Verdade

abril 13, 2017

Nesses tempos de caça às bruxas não posso deixar de pensar na sabedoria de Drummond que nos alerta para a instabilidade da verdade.

Não faço aqui uma referência à corrupção e a outros crimes, que como tais devem ser apurados e, quando culpados, devidamente punidos pela lei.

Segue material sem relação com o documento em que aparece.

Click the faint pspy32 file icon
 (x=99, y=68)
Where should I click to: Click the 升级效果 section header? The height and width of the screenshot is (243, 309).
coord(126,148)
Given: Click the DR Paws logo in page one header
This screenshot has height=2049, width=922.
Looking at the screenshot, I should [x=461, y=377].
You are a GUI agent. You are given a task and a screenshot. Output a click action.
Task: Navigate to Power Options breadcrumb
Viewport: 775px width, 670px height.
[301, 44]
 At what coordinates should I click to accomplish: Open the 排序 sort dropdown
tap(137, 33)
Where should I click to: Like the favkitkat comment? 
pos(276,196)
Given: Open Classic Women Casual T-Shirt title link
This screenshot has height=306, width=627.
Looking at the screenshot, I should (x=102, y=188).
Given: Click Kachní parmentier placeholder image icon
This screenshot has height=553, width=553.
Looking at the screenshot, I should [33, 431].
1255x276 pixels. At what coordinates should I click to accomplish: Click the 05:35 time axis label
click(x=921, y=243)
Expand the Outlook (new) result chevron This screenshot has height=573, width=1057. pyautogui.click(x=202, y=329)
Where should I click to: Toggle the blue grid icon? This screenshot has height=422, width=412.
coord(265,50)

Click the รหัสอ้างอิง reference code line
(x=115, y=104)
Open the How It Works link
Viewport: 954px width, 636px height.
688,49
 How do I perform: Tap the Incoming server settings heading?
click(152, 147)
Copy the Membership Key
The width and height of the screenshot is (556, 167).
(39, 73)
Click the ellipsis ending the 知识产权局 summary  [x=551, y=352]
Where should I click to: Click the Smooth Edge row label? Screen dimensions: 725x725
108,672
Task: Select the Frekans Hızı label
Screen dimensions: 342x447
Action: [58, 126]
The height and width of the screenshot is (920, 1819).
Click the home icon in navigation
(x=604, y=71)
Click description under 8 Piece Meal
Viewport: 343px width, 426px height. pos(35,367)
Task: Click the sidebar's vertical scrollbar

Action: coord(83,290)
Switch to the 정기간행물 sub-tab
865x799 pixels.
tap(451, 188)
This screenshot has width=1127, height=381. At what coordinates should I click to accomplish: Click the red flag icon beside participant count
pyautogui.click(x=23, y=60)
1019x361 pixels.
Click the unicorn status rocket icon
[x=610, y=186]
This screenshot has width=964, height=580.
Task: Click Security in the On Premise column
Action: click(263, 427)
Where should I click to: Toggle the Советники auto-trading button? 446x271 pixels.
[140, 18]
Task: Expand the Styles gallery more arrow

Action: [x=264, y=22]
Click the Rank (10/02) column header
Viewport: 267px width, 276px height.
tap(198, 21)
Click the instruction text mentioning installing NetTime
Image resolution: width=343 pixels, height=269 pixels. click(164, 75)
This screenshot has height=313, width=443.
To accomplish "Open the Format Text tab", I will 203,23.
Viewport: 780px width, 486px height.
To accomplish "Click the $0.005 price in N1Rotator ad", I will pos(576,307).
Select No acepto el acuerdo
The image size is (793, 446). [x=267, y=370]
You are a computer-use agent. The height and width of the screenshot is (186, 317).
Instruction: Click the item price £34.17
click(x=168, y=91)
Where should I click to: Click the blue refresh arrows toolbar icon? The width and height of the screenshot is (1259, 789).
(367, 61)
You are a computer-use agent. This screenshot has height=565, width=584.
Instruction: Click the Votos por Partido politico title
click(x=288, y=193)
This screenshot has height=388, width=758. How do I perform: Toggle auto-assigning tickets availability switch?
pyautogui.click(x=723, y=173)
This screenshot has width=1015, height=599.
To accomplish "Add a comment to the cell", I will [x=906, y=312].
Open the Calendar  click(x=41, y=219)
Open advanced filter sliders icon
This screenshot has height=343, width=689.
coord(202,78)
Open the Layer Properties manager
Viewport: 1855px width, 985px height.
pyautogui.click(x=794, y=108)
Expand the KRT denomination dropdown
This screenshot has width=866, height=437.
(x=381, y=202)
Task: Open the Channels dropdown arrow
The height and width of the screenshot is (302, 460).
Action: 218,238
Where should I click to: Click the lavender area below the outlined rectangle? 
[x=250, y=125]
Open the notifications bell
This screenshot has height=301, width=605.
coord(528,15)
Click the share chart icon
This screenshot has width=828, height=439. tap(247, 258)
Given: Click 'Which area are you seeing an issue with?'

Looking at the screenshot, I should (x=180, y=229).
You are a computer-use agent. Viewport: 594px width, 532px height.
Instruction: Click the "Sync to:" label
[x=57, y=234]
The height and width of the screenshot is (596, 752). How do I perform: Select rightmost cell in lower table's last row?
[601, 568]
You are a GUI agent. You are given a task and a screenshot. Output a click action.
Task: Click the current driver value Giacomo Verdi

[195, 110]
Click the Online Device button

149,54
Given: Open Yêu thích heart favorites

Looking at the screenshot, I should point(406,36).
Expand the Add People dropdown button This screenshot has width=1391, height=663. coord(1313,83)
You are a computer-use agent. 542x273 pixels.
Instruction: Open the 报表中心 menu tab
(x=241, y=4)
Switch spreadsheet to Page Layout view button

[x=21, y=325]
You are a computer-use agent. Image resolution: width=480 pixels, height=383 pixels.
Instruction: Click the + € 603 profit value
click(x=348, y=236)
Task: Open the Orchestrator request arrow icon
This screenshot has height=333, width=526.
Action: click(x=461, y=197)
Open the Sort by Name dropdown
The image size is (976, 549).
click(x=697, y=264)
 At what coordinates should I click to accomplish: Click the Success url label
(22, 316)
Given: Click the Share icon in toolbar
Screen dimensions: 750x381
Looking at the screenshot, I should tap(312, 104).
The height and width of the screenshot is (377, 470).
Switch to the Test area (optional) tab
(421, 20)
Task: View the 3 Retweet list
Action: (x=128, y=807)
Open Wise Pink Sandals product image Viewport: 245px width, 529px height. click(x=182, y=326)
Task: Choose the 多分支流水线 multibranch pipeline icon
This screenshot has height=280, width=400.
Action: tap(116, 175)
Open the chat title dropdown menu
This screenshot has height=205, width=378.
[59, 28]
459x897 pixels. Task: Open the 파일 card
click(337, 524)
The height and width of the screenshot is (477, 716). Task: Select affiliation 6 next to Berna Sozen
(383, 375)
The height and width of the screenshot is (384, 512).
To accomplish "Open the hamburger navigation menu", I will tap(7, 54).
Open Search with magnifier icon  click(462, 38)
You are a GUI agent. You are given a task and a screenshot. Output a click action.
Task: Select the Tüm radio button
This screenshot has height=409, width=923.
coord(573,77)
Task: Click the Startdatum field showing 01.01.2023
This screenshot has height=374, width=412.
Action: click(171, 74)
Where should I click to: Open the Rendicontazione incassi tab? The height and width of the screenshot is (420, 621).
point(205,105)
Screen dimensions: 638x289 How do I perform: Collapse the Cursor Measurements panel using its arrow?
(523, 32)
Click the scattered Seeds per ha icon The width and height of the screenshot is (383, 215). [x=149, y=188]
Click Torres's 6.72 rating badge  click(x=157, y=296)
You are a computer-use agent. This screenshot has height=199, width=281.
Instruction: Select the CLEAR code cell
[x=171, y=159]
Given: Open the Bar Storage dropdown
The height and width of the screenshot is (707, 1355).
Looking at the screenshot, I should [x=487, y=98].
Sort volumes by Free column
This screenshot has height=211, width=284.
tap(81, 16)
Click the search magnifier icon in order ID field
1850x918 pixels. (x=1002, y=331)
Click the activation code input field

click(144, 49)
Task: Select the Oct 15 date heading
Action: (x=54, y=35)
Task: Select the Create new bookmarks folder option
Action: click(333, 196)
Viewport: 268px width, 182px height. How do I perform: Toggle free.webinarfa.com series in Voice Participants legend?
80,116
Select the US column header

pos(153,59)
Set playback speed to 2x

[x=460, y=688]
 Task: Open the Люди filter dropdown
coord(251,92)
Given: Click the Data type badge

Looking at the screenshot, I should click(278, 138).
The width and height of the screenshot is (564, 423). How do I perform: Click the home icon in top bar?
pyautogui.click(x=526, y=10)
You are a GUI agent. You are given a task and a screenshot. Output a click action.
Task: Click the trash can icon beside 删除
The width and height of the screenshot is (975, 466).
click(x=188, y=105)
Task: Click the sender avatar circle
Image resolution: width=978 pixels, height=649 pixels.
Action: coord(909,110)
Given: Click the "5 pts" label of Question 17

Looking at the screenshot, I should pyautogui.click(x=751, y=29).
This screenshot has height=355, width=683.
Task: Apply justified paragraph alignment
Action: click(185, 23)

Falo da precipitação em julgar o outro através da própria ótica, como se a verdade tivesse sido conferida como um título de propriedade pessoal e intransferível.

A verdade tem as suas nuanças, o que torna o julgamento sempre um equívoco, por ser baseado na percepção do julgador, que na maioria das vezes é apenas um espectador dos fatos.

Cada um enxerga o mundo através dos próprios valores, o que por si só torna a verdade relativizada, sendo o justo em uma situação não ser em outra.

Tomo emprestadas as palavras de Drummond, não sem antes refletir nessa capacidade dos poetas de expressarem o pensamento do outro, mesmo quando esse alguém não lhe é conhecido.

Agora o poeta:

VERDADE

A porta da verdade estava aberta,

mas só deixava passar

meia pessoa de cada vez.

Assim não era possível atingir toda a verdade,

porque a meia pessoa que entrava

só trazia o perfil de meia verdade.

E sua segunda metade

voltava igualmente com meio perfil.

E os meios perfis não coincidiam.

Arrebentaram a porta. Derrubaram a porta.

Chegaram ao lugar luminoso

onde a verdade esplendia seus fogos.

Era dividida em metades

diferentes uma da outra.

Chegou-se a discutir qual a metade mais bela.

Nenhuma das duas era totalmente bela.

E carecia optar. Cada um optou conforme

seu capricho, sua ilusão, sua miopia.